Combine like terms on the left side:

$$y^2 + y - y - 6 = y^2 + 2y$$
$$y^2 - 6 = y^2 + 2y$$

**step5 Solve for the Variable**

Isolate the variable $$y$$ to find the potential solution to the equation.

Subtract $$y^2$$ from both sides of the equation:

$$y^2 - 6 - y^2 = y^2 + 2y - y^2$$
$$-6 = 2y$$

Divide both sides by 2:

$$\frac{-6}{2} = \frac{2y}{2}$$
$$-3 = y$$

So, the potential solution is $$y = -3$$.

**step6 Check the Solution Against Restrictions**

Finally, verify if the obtained solution is valid by checking if it violates any of the restrictions identified in Step 1. Also, substitute the solution back into the original equation to ensure it holds true.

The restrictions found in Step 1 were $$y \neq 2$$ and $$y \neq -2$$.

Our solution is $$y = -3$$. Since $$-3$$ is not equal to $$2$$ or $$-2$$, the solution is valid.

To confirm, substitute $$y = -3$$ into the original equation:

$$\frac{-3+3}{-3+2}-\frac{-3}{(-3)^{2}-4}=\frac{-3}{-3-2}$$
$$\frac{0}{-1}-\frac{-3}{9-4}=\frac{-3}{-5}$$
$$0-\frac{-3}{5}=\frac{3}{5}$$
$$\frac{3}{5}=\frac{3}{5}$$

Since both sides of the equation are equal, the solution $$y = -3$$ is correct.

Alternative answer

Answer: y = -3 Explain
This is a question about solving equations with fractions, specifically rational expressions . The solving step is:

Hey friend! This problem looks a little tricky because of all the fractions, but we can totally solve it by making them all nice and flat!

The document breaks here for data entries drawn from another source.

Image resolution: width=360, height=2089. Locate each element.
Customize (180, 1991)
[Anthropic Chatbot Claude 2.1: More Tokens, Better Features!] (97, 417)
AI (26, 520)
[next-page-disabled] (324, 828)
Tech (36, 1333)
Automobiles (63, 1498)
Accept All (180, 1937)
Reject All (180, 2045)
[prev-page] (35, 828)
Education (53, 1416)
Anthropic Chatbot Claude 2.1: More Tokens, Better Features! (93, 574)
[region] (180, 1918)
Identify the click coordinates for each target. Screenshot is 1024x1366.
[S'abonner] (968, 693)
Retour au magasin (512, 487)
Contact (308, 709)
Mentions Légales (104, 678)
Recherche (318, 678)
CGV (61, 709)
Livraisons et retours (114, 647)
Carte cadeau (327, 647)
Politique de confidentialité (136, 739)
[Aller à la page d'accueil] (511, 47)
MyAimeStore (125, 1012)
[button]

First, let's look at the bottoms of the fractions, called denominators. We have $(y+2)$, $(y^2-4)$, and $(y-2)$.
Do you notice that $y^2-4$ looks like a special kind of number called a "difference of squares"? We can factor it as $(y-2)(y+2)$!
So, our denominators are really $(y+2)$, $(y-2)(y+2)$, and $(y-2)$.
This means the "least common denominator" (LCD), which is like the smallest number all the bottoms can divide into, is $(y-2)(y+2)$.

Before we start, we need to make sure that none of our answers make the bottoms of the original fractions zero!
If $y+2 = 0$, then $y = -2$.
If $y-2 = 0$, then $y = 2$.
So, $y$ can't be $2$ or $-2$. We'll remember that for later!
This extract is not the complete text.